2. Extract under your Apache config tree (e.g. `/etc/apache2/waf_patterns/apache/`).
3. Include the `.conf` files from the relevant virtual host or globally.
## Files in the archive
The Apache output is split by attack family, each containing standard ModSecurity `SecRule` directives.
| File | Protection |
|------|------------|
| `sqli.conf` | SQL injection |
| `xss.conf` | Cross-site scripting |
| `rce.conf` | Remote code execution |
| `lfi.conf` | Local file inclusion |
| `rfi.conf` | Remote file inclusion |
| `php.conf`, `java.conf`, `iis.conf`, `shells.conf` | Stack-specific exploits |
| `attack.conf`, `generic.conf`, `correlation.conf`, `evaluation.conf` | Generic anomaly detection |
| `bots.conf` | Bad-bot User-Agent rules |
## Step 1 — Enable the engine
In `/etc/apache2/mods-enabled/security2.conf` (or equivalent):
```apache
SecRuleEngine On
SecRequestBodyAccess On
SecResponseBodyAccess Off
SecAuditEngine RelevantOnly
SecAuditLog /var/log/apache2/modsec_audit.log
SecAuditLogParts ABCDEFHZ
```
::: tip Run in detection mode first
Set `SecRuleEngine DetectionOnly` for the first deployment. Watch the audit log, tune false positives, then flip to `On`.
:::
## Step 2 — Include the rules
Either include all files in one go:
```apache
ServerName example.com
Include /etc/apache2/waf_patterns/apache/*.conf
# …other directives
```
…or pick the categories you want:
```apache
Include /etc/apache2/waf_patterns/apache/sqli.conf
Include /etc/apache2/waf_patterns/apache/xss.conf
Include /etc/apache2/waf_patterns/apache/rce.conf
Include /etc/apache2/waf_patterns/apache/bots.conf
```
## Step 3 — Validate and restart
```bash
sudo apachectl configtest && sudo systemctl restart apache2
```
## Rule format
Generated rules follow the standard ModSecurity DSL:
```apache
SecRule REQUEST_URI "@rx union.*select" \
"id:100001,\
phase:2,\
deny,\
status:403,\
log,\
msg:'SQL Injection Attempt',\
severity:CRITICAL"
```
## Customization
### Detection-only mode
Switch a noisy rule from blocking to logging without removing it:
```apache
SecRuleUpdateActionById 100001 "pass,log,msg:'SQLi candidate (audit only)'"
```
### Whitelist a path
```apache
SecRule REQUEST_URI "@beginsWith /api/webhook" \
"id:1,phase:1,nolog,allow"
```
### Disable a single rule
```apache
SecRuleRemoveById 100001
```
## Logs
ModSecurity logs land in:
- `/var/log/apache2/modsec_audit.log` — full audit trail
- `/var/log/apache2/error.log` — rule matches and engine messages
## Testing
```bash
curl -I "https://example.com/?id=1' UNION SELECT * FROM users--"

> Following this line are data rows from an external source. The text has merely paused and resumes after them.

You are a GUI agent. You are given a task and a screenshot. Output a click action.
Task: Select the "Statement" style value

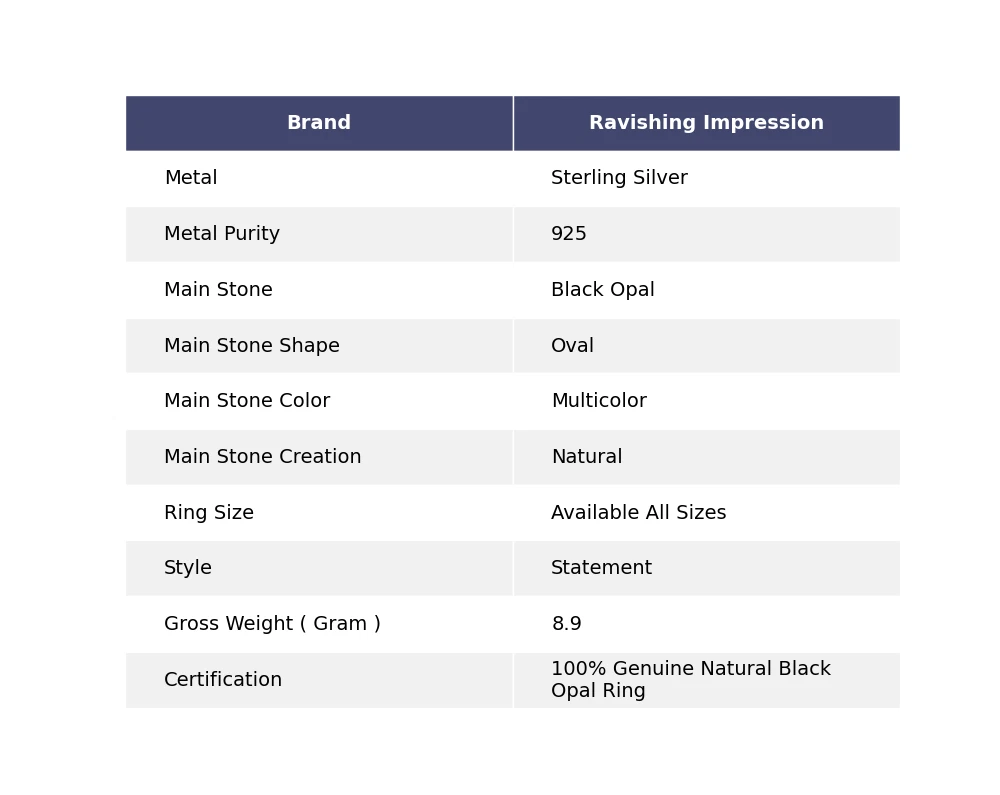click(601, 568)
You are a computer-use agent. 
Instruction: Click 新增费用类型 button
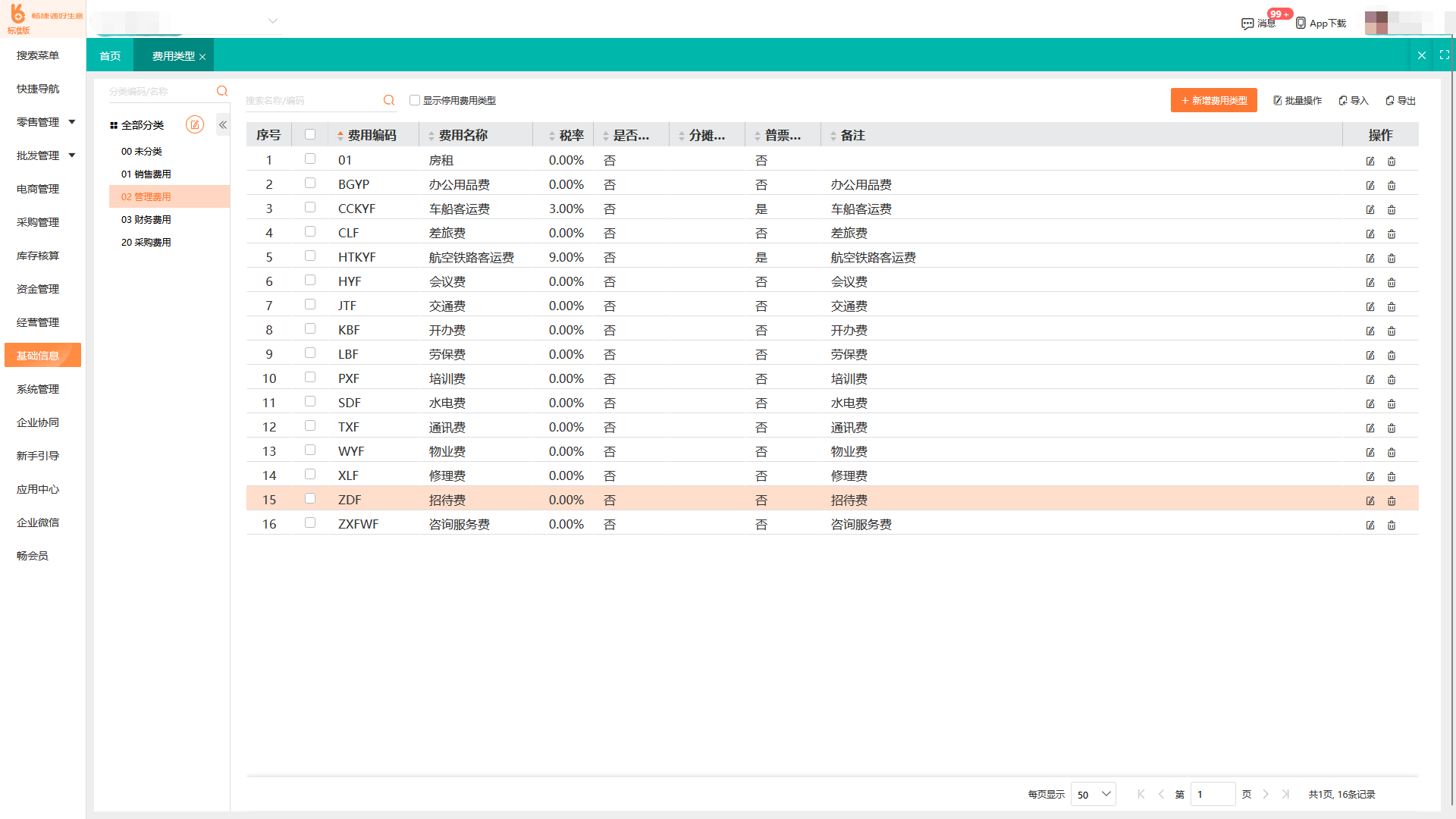(1213, 99)
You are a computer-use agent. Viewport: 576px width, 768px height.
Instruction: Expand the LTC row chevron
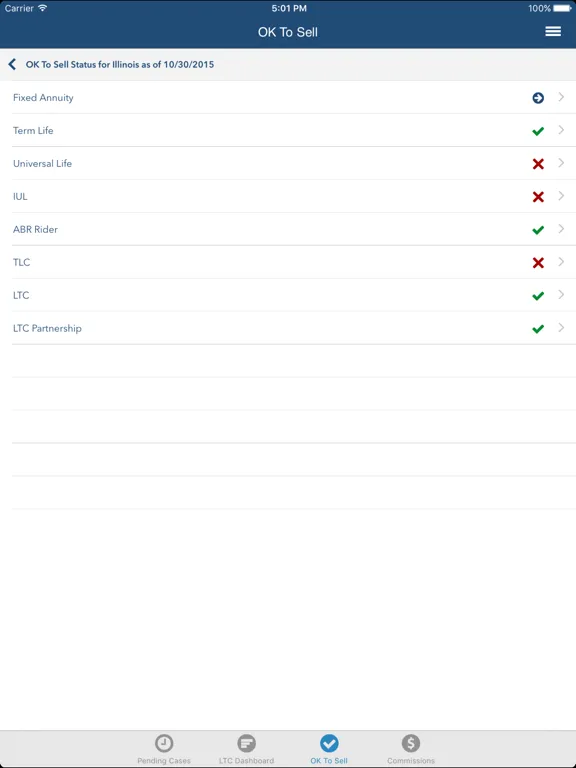tap(561, 294)
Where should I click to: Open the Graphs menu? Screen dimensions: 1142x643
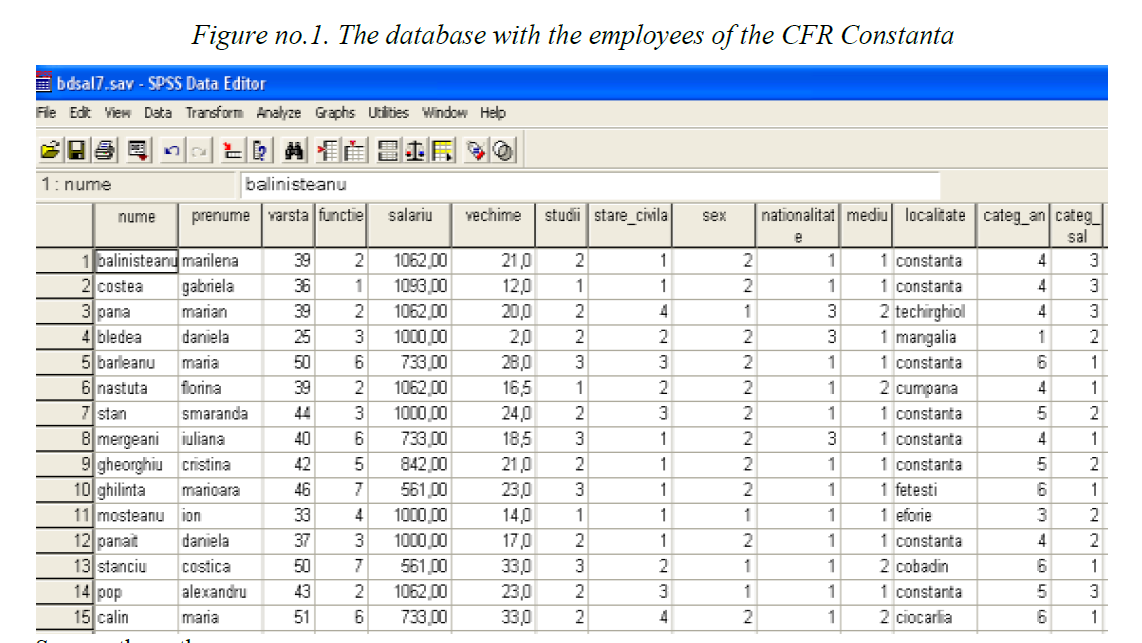click(x=335, y=113)
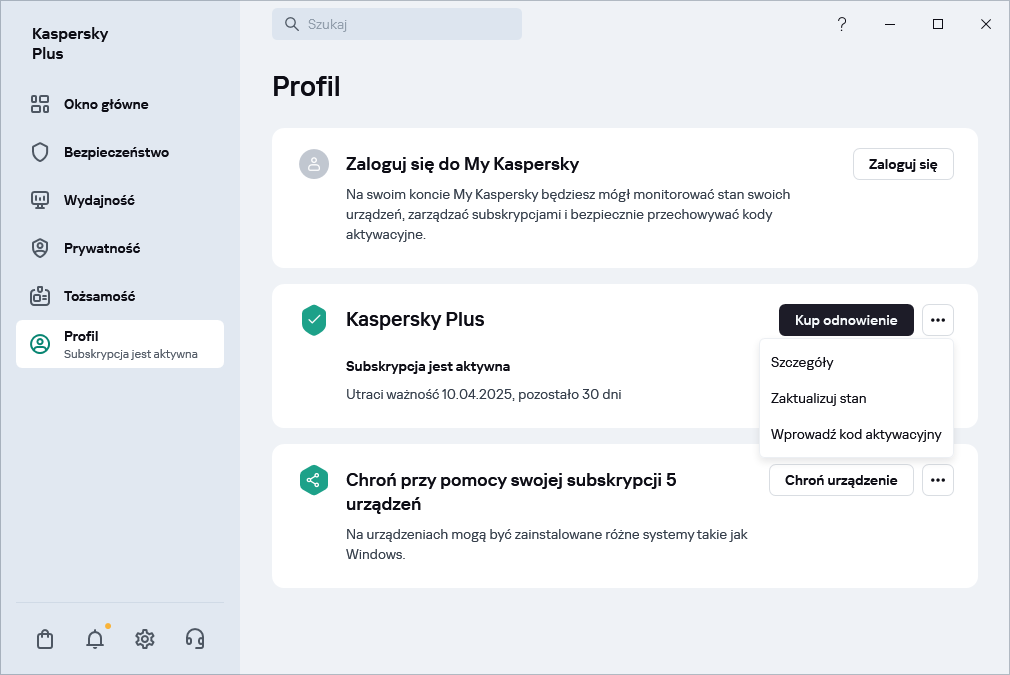Open the store shopping bag icon
This screenshot has width=1010, height=675.
(45, 639)

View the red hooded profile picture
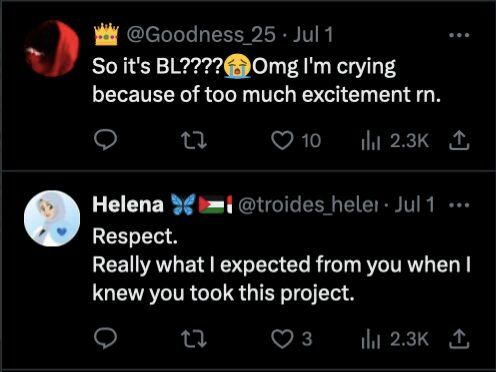(x=52, y=49)
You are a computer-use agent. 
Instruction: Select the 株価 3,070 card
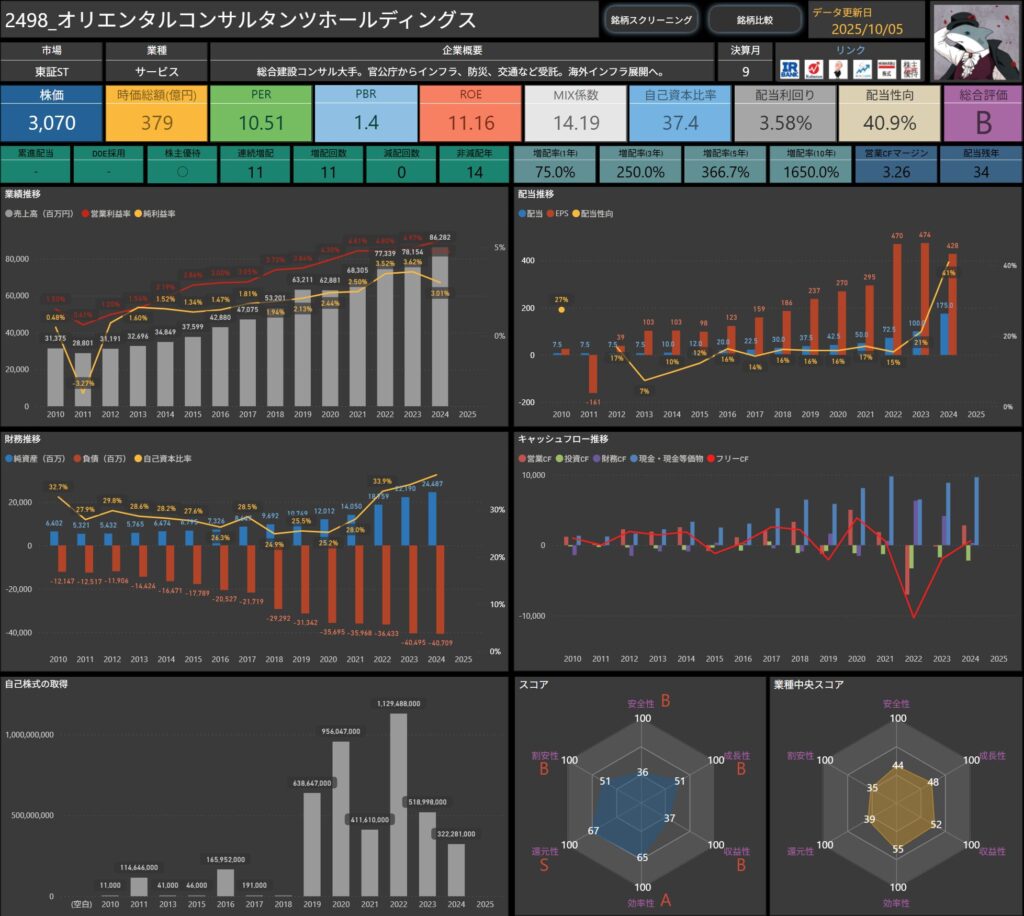tap(51, 113)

sudo tail -f /var/log/apache2/error.log
```
## Troubleshooting
- **Module not loading** — confirm with `apachectl -M | grep security2`. Re-enable with `sudo a2enmod security2`.
- **No rules triggering** — double-check `SecRuleEngine On` and that the include path resolves; `apachectl -S` lists the parsed config.
- **Performance regressions** — identify hot rules in the audit log and disable or scope them with `SecRuleRemoveById` / `SecRule … chain`.